- **Excerpted passage**
━━━━━━━━━━━━━━━━━━━━━━━━━━━━━━
Lenders may deliver the Loan Estimate and Closing Disclosure electronically, but only in compliance with the Electronic Signatures in Global and National Commerce Act. The E-SIGN Act, signed into law in 2000, requires lenders to obtain a borrower’s affirmative consent before switching to electronic delivery. Before consenting, the borrower must be told about their right to receive paper copies, their right to withdraw consent, the hardware and software needed to access the documents, and whether consent covers just the current transaction or the entire lending relationship. The borrower must provide consent electronically in a way that demonstrates they can actually access the documents in the format the lender will use.
The TRID Loan Estimate and Closing Disclosure are required for most closed-end consumer mortgages secured by real property. Several categories of loans are exempt and continue to use older disclosure forms:
Government-backed loans through FHA, VA, and USDA programs generally follow the same TRID disclosure requirements as conventional loans, though FHA loans carry an additional “Informed Consumer Choice Disclosure” that provides a comparison of loan options. A bill introduced in Congress in 2025, the VA Loan Informed Disclosure (VALID) Act, would require that disclosure to also include VA loan information for eligible veterans. As of early 2026, the bill remains pending in committee and has not been enacted.
━━━━━━━━━━━━━━━━━━━━━━━━━━━━━━
- **Raw data**
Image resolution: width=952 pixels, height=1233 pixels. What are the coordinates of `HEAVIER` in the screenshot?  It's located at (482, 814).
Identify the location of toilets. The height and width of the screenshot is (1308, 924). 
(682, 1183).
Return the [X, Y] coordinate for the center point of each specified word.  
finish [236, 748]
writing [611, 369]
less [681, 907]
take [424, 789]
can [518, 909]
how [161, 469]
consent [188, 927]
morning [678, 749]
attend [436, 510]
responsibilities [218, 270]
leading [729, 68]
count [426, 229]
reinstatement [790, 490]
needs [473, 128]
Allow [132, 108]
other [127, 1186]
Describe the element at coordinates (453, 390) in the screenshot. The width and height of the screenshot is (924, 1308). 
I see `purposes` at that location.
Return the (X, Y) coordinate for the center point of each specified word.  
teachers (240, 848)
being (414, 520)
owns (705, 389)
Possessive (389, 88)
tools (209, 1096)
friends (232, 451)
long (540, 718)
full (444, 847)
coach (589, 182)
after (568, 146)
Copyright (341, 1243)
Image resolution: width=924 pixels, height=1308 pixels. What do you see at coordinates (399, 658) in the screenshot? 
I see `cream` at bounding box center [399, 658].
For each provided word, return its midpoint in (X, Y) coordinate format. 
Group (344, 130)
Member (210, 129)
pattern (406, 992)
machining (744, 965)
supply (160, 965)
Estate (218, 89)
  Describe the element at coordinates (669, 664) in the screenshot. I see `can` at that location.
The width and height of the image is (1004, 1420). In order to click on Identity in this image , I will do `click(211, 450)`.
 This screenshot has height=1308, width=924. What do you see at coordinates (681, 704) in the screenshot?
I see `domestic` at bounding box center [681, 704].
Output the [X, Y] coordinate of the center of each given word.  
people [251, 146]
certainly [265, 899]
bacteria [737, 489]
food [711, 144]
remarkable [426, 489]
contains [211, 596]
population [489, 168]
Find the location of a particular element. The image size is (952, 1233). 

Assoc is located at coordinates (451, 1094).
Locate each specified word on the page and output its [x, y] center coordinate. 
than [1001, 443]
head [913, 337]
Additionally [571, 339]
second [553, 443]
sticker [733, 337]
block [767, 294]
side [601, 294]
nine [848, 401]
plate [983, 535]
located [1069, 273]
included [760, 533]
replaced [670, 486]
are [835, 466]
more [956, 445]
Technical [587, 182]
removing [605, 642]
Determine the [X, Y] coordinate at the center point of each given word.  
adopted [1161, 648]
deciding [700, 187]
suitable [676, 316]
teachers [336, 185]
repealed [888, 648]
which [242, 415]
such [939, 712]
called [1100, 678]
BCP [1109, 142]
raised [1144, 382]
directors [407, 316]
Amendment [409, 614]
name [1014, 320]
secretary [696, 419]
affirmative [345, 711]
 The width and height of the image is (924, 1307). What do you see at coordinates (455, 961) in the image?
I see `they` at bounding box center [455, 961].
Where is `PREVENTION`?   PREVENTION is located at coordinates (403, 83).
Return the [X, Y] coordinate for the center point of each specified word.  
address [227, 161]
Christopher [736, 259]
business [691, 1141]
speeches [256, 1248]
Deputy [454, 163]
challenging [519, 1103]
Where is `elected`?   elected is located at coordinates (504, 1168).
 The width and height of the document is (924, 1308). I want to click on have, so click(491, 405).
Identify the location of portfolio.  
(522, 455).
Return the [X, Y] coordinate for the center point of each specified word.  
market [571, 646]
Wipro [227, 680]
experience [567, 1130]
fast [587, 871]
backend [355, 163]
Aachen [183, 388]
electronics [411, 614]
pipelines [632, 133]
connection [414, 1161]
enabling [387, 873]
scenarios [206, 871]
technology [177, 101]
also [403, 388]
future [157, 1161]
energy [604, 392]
━━━━━━━━━━━━━━━━━━━━━━━━━━━━━━
- **Questions on the material**
**a)** Can you rewrite the part of the mortgage disclosure passage that opens with the words "The TRID Loan" and closes with "not been enacted.", putting "service members" in place of "veterans"?
**b)** How would this sentence from the mortgage disclosure passage read in Spanish: "As of early 2026, the bill remains pending in committee and has not been enacted."

- **Answers to the tasks**
**a)**
The TRID Loan Estimate and Closing Disclosure are required for most closed-end consumer mortgages secured by real property. Several categories of loans are exempt and continue to use older disclosure forms:
Government-backed loans through FHA, VA, and USDA programs generally follow the same TRID disclosure requirements as conventional loans, though FHA loans carry an additional “Informed Consumer Choice Disclosure” that provides a comparison of loan options. A bill introduced in Congress in 2025, the VA Loan Informed Disclosure (VALID) Act, would require that disclosure to also include VA loan information for eligible service members. As of early 2026, the bill remains pending in committee and has not been enacted.

**b)** A principios de 2026, el proyecto de ley sigue pendiente en comisión y no ha sido promulgado.